L’incertitude actuelle nécessite d’autant plus de reconnaître que le chef ne sait pas tout, ne peut pas tout et n’est pas responsable de tout.
La solution ? responsabiliser
Et c’est le 2ème enseignement : miser sur la responsabilité individuelle
Partager le constat, reconnaître la situation, identifier ensemble les difficultés et les opportunités (le rôle du manager est aussi de tirer vers le haut).

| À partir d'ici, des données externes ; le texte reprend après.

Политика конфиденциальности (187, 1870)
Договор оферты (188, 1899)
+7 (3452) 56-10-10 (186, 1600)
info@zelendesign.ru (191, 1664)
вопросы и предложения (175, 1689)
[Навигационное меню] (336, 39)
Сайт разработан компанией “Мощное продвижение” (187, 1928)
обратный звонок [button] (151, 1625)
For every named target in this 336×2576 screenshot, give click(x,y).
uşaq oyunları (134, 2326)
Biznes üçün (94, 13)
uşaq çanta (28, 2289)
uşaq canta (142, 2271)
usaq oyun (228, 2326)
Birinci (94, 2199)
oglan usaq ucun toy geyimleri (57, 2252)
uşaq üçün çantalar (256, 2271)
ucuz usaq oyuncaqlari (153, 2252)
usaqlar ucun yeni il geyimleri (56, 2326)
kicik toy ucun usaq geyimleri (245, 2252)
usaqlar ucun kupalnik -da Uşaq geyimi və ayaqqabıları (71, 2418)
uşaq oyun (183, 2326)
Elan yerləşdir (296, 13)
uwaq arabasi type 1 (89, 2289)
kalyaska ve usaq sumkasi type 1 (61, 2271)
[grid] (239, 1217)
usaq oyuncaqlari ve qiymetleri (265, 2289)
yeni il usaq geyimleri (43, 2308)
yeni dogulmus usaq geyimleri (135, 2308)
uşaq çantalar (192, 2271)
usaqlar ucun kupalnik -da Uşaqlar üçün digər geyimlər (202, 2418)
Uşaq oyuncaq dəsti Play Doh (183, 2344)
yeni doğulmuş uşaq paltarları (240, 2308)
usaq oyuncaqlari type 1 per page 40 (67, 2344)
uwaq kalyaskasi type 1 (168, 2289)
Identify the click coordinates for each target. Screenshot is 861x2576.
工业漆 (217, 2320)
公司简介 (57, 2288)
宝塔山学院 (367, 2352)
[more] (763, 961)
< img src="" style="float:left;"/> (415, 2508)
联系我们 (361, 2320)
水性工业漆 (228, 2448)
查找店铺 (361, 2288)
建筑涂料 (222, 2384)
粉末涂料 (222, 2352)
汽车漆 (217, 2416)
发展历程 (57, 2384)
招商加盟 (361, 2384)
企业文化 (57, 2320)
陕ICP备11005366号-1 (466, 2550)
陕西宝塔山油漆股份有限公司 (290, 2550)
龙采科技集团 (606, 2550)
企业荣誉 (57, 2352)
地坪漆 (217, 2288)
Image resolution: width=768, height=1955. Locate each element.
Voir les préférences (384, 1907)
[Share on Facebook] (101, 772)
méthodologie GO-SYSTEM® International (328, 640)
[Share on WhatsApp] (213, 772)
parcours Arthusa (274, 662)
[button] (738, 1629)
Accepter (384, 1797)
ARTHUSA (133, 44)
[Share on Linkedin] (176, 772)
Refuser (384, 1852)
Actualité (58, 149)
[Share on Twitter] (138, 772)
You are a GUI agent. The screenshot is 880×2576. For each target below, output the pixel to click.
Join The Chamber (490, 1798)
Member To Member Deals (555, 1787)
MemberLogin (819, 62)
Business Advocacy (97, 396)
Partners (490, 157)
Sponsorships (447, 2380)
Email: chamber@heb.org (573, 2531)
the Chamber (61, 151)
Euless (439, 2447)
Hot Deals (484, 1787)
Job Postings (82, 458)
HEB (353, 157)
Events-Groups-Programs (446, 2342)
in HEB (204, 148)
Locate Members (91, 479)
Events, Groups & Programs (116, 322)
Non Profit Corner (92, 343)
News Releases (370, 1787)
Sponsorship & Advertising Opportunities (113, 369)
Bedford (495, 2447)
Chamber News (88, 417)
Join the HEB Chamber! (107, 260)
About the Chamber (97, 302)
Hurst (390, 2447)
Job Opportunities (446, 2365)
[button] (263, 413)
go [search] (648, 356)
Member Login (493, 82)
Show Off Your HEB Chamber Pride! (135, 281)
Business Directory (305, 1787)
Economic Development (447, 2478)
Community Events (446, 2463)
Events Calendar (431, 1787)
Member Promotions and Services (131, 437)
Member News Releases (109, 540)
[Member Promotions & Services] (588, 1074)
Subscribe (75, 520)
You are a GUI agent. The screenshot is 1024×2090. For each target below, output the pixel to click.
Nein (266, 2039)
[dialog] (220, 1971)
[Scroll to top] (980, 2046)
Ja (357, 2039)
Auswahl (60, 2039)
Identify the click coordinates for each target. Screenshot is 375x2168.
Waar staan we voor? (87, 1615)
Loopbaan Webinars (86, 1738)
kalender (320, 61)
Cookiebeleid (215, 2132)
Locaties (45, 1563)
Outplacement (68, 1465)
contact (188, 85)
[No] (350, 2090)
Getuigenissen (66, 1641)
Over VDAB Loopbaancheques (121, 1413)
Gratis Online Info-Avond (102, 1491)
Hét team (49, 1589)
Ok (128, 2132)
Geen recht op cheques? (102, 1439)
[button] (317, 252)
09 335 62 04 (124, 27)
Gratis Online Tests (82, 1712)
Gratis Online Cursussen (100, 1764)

Avoir un dialogue ouvert et sincère, participatif et exigeant. Ne pas donner l’impression que tout a été décidé d’avance, sinon l’exercice loupera son objectif qui est de susciter de l’adhésion, de la confiance et des idées. Alors le temps de la consultation aura été un gain de temps énorme pour la suite.
La reprise va être rude pour bon nombre d’entreprises, entre réorganisation, remise en route ou récupération selon l’effet du confinement. Le réflexe pourrait être d’aller au plus vite pour rattraper le temps perdu, donc de se remettre à faire comme avant. Le grand changement annoncé ne se produira sans doute pas de manière aussi naturelle et radicale qu’on l’annonce, mais nul doute que tout le monde aura changé durant cette parenthèse, ou au moins se sera posé des questions et attendra quelques signes d’un changement visible.
Même si la gestion politique de la crise n’a pas misé sur la responsabilité individuelle de manière évidente, chacun a été amené à réfléchir à ses comportements et à sa responsabilité à l’égard des autres (dans la propagation du virus, dans le fait de soutenir un proche ou un collègue, dans l’organisation de son propre travail à distance, dans son rôle de manager …). Il serait dommage de ne pas utiliser cette dynamique. C’est l’occasion de faire participer plus largement que d’habitude à la réflexion sur ce qu’il serait souhaitable de changer au retour. De manière simple et pragmatique, responsabiliser : prendre un moment pour tirer les enseignements de la réorganisation du travail pendant la crise, faire participer ceux qui ont dû s’arrêter, que chacun se sente partie prenante des évolutions nécessaires et oser mettre en place les quelques changements qui permettront d’être plus efficaces tout en apportant un nouveau souffle à la reprise. Chacun ayant participé et se sentant engagé dans la démarche, le succès sera d’autant plus assuré.